## Task to complete
Each entry below should be retyped exactly as given.

## Task material
━━━━━━━━━━━━━━━━━━━━━━━━━━━━━━

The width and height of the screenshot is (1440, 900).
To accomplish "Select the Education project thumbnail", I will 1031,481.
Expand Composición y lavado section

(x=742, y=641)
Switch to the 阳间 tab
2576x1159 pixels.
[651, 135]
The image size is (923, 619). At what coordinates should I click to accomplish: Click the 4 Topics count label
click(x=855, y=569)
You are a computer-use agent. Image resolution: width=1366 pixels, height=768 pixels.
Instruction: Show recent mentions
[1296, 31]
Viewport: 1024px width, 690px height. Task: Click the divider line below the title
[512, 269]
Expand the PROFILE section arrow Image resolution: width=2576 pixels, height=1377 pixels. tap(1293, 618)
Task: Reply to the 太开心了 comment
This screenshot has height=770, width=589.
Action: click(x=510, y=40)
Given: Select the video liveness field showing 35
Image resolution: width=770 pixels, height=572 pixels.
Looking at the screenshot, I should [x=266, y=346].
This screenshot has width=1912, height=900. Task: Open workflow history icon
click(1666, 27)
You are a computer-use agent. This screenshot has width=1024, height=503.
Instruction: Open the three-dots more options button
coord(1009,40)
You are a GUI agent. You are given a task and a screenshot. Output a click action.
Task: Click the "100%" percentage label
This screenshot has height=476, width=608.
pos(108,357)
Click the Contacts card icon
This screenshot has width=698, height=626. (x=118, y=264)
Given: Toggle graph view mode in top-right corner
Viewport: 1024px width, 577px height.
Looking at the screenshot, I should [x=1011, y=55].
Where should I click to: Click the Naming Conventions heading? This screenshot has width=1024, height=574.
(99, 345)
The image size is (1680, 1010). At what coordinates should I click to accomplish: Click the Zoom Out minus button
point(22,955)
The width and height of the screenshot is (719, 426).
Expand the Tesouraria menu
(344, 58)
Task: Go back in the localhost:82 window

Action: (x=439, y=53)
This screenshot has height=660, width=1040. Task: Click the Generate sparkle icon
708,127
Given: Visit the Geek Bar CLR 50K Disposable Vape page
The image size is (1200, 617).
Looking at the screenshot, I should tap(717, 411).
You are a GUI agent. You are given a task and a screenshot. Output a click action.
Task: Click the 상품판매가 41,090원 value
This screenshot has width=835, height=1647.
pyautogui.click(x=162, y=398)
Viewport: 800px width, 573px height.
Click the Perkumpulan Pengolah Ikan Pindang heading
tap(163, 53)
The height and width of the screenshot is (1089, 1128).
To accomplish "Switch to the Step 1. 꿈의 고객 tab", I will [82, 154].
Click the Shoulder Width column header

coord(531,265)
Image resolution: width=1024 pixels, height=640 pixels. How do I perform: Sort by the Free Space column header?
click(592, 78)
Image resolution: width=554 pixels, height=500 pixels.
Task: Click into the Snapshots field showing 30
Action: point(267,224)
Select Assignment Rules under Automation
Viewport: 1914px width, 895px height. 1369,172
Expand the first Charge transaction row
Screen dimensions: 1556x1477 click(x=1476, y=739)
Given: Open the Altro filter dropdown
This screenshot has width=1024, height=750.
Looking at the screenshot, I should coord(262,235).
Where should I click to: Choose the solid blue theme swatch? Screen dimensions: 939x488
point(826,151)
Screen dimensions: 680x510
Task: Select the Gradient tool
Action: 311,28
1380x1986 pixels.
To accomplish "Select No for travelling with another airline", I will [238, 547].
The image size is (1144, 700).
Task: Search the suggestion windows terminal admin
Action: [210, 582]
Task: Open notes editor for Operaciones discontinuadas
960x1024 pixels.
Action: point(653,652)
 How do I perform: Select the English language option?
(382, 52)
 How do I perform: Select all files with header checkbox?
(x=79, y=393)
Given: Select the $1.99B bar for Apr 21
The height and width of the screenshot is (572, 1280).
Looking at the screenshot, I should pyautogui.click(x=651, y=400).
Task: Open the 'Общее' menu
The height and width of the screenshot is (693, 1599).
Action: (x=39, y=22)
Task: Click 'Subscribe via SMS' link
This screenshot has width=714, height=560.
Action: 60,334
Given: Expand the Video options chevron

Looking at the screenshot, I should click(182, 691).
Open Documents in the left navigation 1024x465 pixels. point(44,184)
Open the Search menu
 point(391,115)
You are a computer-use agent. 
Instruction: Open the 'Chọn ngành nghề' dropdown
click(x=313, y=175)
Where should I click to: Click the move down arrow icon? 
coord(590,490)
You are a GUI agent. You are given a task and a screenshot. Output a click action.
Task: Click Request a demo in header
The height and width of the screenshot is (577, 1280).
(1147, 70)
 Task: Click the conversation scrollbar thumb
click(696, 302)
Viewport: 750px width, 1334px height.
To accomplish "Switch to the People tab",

━━━━━━━━━━━━━━━━━━━━━━━━━━━━━━

## Written solution
The width and height of the screenshot is (1440, 900).
To accomplish "Select the Education project thumbnail", I will 1031,481.
Expand Composición y lavado section

(x=742, y=641)
Switch to the 阳间 tab
2576x1159 pixels.
[651, 135]
The image size is (923, 619). At what coordinates should I click to accomplish: Click the 4 Topics count label
click(x=855, y=569)
You are a computer-use agent. Image resolution: width=1366 pixels, height=768 pixels.
Instruction: Show recent mentions
[1296, 31]
Viewport: 1024px width, 690px height. Task: Click the divider line below the title
[512, 269]
Expand the PROFILE section arrow Image resolution: width=2576 pixels, height=1377 pixels. tap(1293, 618)
Task: Reply to the 太开心了 comment
This screenshot has height=770, width=589.
Action: click(x=510, y=40)
Given: Select the video liveness field showing 35
Image resolution: width=770 pixels, height=572 pixels.
Looking at the screenshot, I should [x=266, y=346].
This screenshot has width=1912, height=900. Task: Open workflow history icon
click(1666, 27)
You are a computer-use agent. This screenshot has width=1024, height=503.
Instruction: Open the three-dots more options button
coord(1009,40)
You are a GUI agent. You are given a task and a screenshot. Output a click action.
Task: Click the "100%" percentage label
This screenshot has height=476, width=608.
pos(108,357)
Click the Contacts card icon
This screenshot has width=698, height=626. (x=118, y=264)
Given: Toggle graph view mode in top-right corner
Viewport: 1024px width, 577px height.
Looking at the screenshot, I should [x=1011, y=55].
Where should I click to: Click the Naming Conventions heading? This screenshot has width=1024, height=574.
(99, 345)
The image size is (1680, 1010). At what coordinates should I click to accomplish: Click the Zoom Out minus button
point(22,955)
The width and height of the screenshot is (719, 426).
Expand the Tesouraria menu
(344, 58)
Task: Go back in the localhost:82 window

Action: (x=439, y=53)
This screenshot has height=660, width=1040. Task: Click the Generate sparkle icon
708,127
Given: Visit the Geek Bar CLR 50K Disposable Vape page
The image size is (1200, 617).
Looking at the screenshot, I should tap(717, 411).
You are a GUI agent. You are given a task and a screenshot. Output a click action.
Task: Click the 상품판매가 41,090원 value
This screenshot has width=835, height=1647.
pyautogui.click(x=162, y=398)
Viewport: 800px width, 573px height.
Click the Perkumpulan Pengolah Ikan Pindang heading
tap(163, 53)
The height and width of the screenshot is (1089, 1128).
To accomplish "Switch to the Step 1. 꿈의 고객 tab", I will [82, 154].
Click the Shoulder Width column header

coord(531,265)
Image resolution: width=1024 pixels, height=640 pixels. How do I perform: Sort by the Free Space column header?
click(592, 78)
Image resolution: width=554 pixels, height=500 pixels.
Task: Click into the Snapshots field showing 30
Action: point(267,224)
Select Assignment Rules under Automation
Viewport: 1914px width, 895px height. 1369,172
Expand the first Charge transaction row
Screen dimensions: 1556x1477 click(x=1476, y=739)
Given: Open the Altro filter dropdown
This screenshot has width=1024, height=750.
Looking at the screenshot, I should coord(262,235).
Where should I click to: Choose the solid blue theme swatch? Screen dimensions: 939x488
point(826,151)
Screen dimensions: 680x510
Task: Select the Gradient tool
Action: 311,28
1380x1986 pixels.
To accomplish "Select No for travelling with another airline", I will [238, 547].
The image size is (1144, 700).
Task: Search the suggestion windows terminal admin
Action: [210, 582]
Task: Open notes editor for Operaciones discontinuadas
960x1024 pixels.
Action: point(653,652)
 How do I perform: Select the English language option?
(382, 52)
 How do I perform: Select all files with header checkbox?
(x=79, y=393)
Given: Select the $1.99B bar for Apr 21
The height and width of the screenshot is (572, 1280).
Looking at the screenshot, I should pyautogui.click(x=651, y=400).
Task: Open the 'Общее' menu
The height and width of the screenshot is (693, 1599).
Action: (x=39, y=22)
Task: Click 'Subscribe via SMS' link
This screenshot has width=714, height=560.
Action: 60,334
Given: Expand the Video options chevron

Looking at the screenshot, I should click(182, 691).
Open Documents in the left navigation 1024x465 pixels. point(44,184)
Open the Search menu
 point(391,115)
You are a computer-use agent. 
Instruction: Open the 'Chọn ngành nghề' dropdown
click(x=313, y=175)
Where should I click to: Click the move down arrow icon? 
coord(590,490)
You are a GUI agent. You are given a task and a screenshot. Output a click action.
Task: Click Request a demo in header
The height and width of the screenshot is (577, 1280).
(1147, 70)
 Task: Click the conversation scrollbar thumb
click(696, 302)
Viewport: 750px width, 1334px height.
To accomplish "Switch to the People tab",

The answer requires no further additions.